Exercise brief:
Send back the entries exactly as they were given.

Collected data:

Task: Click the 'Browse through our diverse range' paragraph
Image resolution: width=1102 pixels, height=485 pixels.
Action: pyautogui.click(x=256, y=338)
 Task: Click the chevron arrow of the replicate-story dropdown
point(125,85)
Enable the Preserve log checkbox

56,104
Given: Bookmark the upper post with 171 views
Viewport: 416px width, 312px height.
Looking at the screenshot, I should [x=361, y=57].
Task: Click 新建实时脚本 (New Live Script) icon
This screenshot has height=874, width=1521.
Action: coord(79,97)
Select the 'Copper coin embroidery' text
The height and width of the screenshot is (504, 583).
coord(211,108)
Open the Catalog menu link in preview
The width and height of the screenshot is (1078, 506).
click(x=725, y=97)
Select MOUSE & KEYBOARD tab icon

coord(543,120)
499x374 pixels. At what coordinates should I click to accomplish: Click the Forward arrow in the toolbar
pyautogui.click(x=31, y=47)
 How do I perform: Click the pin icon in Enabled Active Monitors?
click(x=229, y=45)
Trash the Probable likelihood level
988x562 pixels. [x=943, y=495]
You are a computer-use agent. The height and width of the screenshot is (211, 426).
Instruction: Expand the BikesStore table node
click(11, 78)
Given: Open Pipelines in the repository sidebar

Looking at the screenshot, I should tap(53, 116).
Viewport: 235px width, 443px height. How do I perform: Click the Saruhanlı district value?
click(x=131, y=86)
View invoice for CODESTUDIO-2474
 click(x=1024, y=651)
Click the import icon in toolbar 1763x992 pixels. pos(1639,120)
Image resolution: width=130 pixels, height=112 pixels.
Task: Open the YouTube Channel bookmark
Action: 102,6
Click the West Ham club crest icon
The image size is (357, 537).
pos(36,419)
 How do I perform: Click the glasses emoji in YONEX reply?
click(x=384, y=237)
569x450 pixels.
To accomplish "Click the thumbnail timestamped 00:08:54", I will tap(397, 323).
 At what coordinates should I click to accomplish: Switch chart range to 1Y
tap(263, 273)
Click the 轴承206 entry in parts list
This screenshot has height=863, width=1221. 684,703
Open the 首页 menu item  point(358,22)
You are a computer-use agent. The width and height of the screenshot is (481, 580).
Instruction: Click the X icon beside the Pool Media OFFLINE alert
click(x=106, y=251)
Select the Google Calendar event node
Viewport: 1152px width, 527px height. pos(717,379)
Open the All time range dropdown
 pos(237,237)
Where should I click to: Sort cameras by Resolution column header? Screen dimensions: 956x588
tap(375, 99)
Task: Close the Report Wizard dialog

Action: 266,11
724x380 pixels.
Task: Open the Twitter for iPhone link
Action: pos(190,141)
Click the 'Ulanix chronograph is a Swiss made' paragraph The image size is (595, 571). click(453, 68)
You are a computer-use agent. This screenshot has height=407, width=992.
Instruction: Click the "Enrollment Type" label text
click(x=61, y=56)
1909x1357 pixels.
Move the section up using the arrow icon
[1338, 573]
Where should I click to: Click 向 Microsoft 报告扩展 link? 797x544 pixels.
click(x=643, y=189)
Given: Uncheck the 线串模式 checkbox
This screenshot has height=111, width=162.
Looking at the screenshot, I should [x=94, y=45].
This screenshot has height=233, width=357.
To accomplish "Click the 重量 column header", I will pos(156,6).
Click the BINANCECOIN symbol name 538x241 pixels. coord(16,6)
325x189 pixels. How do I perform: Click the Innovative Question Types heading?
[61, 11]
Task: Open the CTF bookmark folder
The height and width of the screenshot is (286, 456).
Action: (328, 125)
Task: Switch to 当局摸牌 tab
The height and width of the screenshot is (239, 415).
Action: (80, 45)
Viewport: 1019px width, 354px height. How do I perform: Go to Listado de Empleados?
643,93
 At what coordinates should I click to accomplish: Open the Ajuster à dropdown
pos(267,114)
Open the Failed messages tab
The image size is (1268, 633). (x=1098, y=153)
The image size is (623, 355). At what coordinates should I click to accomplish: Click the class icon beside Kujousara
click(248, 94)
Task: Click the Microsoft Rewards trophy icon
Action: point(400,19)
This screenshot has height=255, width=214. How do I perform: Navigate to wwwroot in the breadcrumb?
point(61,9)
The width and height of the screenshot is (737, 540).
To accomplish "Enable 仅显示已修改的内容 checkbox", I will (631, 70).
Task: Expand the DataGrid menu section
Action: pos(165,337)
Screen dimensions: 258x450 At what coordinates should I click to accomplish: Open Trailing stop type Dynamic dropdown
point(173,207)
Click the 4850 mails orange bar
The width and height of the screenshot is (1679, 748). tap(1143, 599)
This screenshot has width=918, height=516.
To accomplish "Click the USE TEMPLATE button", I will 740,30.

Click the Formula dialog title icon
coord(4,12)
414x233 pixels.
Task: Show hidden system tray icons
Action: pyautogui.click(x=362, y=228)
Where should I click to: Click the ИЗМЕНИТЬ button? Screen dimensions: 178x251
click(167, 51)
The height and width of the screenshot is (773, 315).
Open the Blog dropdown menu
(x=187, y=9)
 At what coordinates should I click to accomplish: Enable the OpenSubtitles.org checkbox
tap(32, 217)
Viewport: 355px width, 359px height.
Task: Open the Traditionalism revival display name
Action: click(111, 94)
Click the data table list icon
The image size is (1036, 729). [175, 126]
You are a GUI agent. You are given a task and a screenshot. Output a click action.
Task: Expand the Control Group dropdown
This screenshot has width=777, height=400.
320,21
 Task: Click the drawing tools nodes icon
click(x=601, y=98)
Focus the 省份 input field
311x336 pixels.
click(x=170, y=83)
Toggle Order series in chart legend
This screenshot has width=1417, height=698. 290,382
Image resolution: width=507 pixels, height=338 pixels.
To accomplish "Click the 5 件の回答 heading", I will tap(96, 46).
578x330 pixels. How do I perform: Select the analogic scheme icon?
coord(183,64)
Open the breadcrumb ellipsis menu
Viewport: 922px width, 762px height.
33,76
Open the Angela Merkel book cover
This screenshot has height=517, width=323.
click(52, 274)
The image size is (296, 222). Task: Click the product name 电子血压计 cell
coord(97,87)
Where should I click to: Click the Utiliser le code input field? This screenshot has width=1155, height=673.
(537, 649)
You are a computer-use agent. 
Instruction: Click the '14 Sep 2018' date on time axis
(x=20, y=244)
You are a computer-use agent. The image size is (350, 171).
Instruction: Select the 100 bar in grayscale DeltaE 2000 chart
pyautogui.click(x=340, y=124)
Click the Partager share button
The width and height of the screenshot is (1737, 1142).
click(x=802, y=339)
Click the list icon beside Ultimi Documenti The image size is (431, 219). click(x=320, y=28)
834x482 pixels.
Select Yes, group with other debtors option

Output below:
Task: Click the 'Browse through our diverse range' paragraph
Image resolution: width=1102 pixels, height=485 pixels.
Action: pyautogui.click(x=256, y=338)
 Task: Click the chevron arrow of the replicate-story dropdown
point(125,85)
Enable the Preserve log checkbox

56,104
Given: Bookmark the upper post with 171 views
Viewport: 416px width, 312px height.
Looking at the screenshot, I should [x=361, y=57].
Task: Click 新建实时脚本 (New Live Script) icon
This screenshot has height=874, width=1521.
Action: coord(79,97)
Select the 'Copper coin embroidery' text
The height and width of the screenshot is (504, 583).
coord(211,108)
Open the Catalog menu link in preview
The width and height of the screenshot is (1078, 506).
click(x=725, y=97)
Select MOUSE & KEYBOARD tab icon

coord(543,120)
499x374 pixels. At what coordinates should I click to accomplish: Click the Forward arrow in the toolbar
pyautogui.click(x=31, y=47)
 How do I perform: Click the pin icon in Enabled Active Monitors?
click(x=229, y=45)
Trash the Probable likelihood level
988x562 pixels. [x=943, y=495]
You are a computer-use agent. The height and width of the screenshot is (211, 426).
Instruction: Expand the BikesStore table node
click(11, 78)
Given: Open Pipelines in the repository sidebar

Looking at the screenshot, I should tap(53, 116).
Viewport: 235px width, 443px height. How do I perform: Click the Saruhanlı district value?
click(x=131, y=86)
View invoice for CODESTUDIO-2474
 click(x=1024, y=651)
Click the import icon in toolbar 1763x992 pixels. pos(1639,120)
Image resolution: width=130 pixels, height=112 pixels.
Task: Open the YouTube Channel bookmark
Action: 102,6
Click the West Ham club crest icon
The image size is (357, 537).
pos(36,419)
 How do I perform: Click the glasses emoji in YONEX reply?
click(x=384, y=237)
569x450 pixels.
To accomplish "Click the thumbnail timestamped 00:08:54", I will tap(397, 323).
 At what coordinates should I click to accomplish: Switch chart range to 1Y
tap(263, 273)
Click the 轴承206 entry in parts list
This screenshot has height=863, width=1221. 684,703
Open the 首页 menu item  point(358,22)
You are a computer-use agent. The width and height of the screenshot is (481, 580).
Instruction: Click the X icon beside the Pool Media OFFLINE alert
click(x=106, y=251)
Select the Google Calendar event node
Viewport: 1152px width, 527px height. pos(717,379)
Open the All time range dropdown
 pos(237,237)
Where should I click to: Sort cameras by Resolution column header? Screen dimensions: 956x588
tap(375, 99)
Task: Close the Report Wizard dialog

Action: 266,11
724x380 pixels.
Task: Open the Twitter for iPhone link
Action: pos(190,141)
Click the 'Ulanix chronograph is a Swiss made' paragraph The image size is (595, 571). click(453, 68)
You are a computer-use agent. This screenshot has height=407, width=992.
Instruction: Click the "Enrollment Type" label text
click(x=61, y=56)
1909x1357 pixels.
Move the section up using the arrow icon
[1338, 573]
Where should I click to: Click 向 Microsoft 报告扩展 link? 797x544 pixels.
click(x=643, y=189)
Given: Uncheck the 线串模式 checkbox
This screenshot has height=111, width=162.
Looking at the screenshot, I should [x=94, y=45].
This screenshot has height=233, width=357.
To accomplish "Click the 重量 column header", I will pos(156,6).
Click the BINANCECOIN symbol name 538x241 pixels. coord(16,6)
325x189 pixels. How do I perform: Click the Innovative Question Types heading?
[61, 11]
Task: Open the CTF bookmark folder
The height and width of the screenshot is (286, 456).
Action: (328, 125)
Task: Switch to 当局摸牌 tab
The height and width of the screenshot is (239, 415).
Action: (80, 45)
Viewport: 1019px width, 354px height. How do I perform: Go to Listado de Empleados?
643,93
 At what coordinates should I click to accomplish: Open the Ajuster à dropdown
pos(267,114)
Open the Failed messages tab
The image size is (1268, 633). (x=1098, y=153)
The image size is (623, 355). At what coordinates should I click to accomplish: Click the class icon beside Kujousara
click(248, 94)
Task: Click the Microsoft Rewards trophy icon
Action: point(400,19)
This screenshot has height=255, width=214. How do I perform: Navigate to wwwroot in the breadcrumb?
point(61,9)
The width and height of the screenshot is (737, 540).
To accomplish "Enable 仅显示已修改的内容 checkbox", I will (631, 70).
Task: Expand the DataGrid menu section
Action: pos(165,337)
Screen dimensions: 258x450 At what coordinates should I click to accomplish: Open Trailing stop type Dynamic dropdown
point(173,207)
Click the 4850 mails orange bar
The width and height of the screenshot is (1679, 748). tap(1143, 599)
This screenshot has width=918, height=516.
To accomplish "Click the USE TEMPLATE button", I will 740,30.

Click the Formula dialog title icon
coord(4,12)
414x233 pixels.
Task: Show hidden system tray icons
Action: pyautogui.click(x=362, y=228)
Where should I click to: Click the ИЗМЕНИТЬ button? Screen dimensions: 178x251
click(167, 51)
The height and width of the screenshot is (773, 315).
Open the Blog dropdown menu
(x=187, y=9)
 At what coordinates should I click to accomplish: Enable the OpenSubtitles.org checkbox
tap(32, 217)
Viewport: 355px width, 359px height.
Task: Open the Traditionalism revival display name
Action: click(111, 94)
Click the data table list icon
The image size is (1036, 729). [175, 126]
You are a GUI agent. You are given a task and a screenshot. Output a click action.
Task: Expand the Control Group dropdown
This screenshot has width=777, height=400.
320,21
 Task: Click the drawing tools nodes icon
click(x=601, y=98)
Focus the 省份 input field
311x336 pixels.
click(x=170, y=83)
Toggle Order series in chart legend
This screenshot has width=1417, height=698. 290,382
Image resolution: width=507 pixels, height=338 pixels.
To accomplish "Click the 5 件の回答 heading", I will tap(96, 46).
578x330 pixels. How do I perform: Select the analogic scheme icon?
coord(183,64)
Open the breadcrumb ellipsis menu
Viewport: 922px width, 762px height.
33,76
Open the Angela Merkel book cover
This screenshot has height=517, width=323.
click(52, 274)
The image size is (296, 222). Task: Click the product name 电子血压计 cell
coord(97,87)
Where should I click to: Click the Utiliser le code input field? This screenshot has width=1155, height=673.
(537, 649)
You are a computer-use agent. 
Instruction: Click the '14 Sep 2018' date on time axis
(x=20, y=244)
You are a computer-use agent. The image size is (350, 171).
Instruction: Select the 100 bar in grayscale DeltaE 2000 chart
pyautogui.click(x=340, y=124)
Click the Partager share button
The width and height of the screenshot is (1737, 1142).
click(x=802, y=339)
Click the list icon beside Ultimi Documenti The image size is (431, 219). click(x=320, y=28)
834x482 pixels.
Select Yes, group with other debtors option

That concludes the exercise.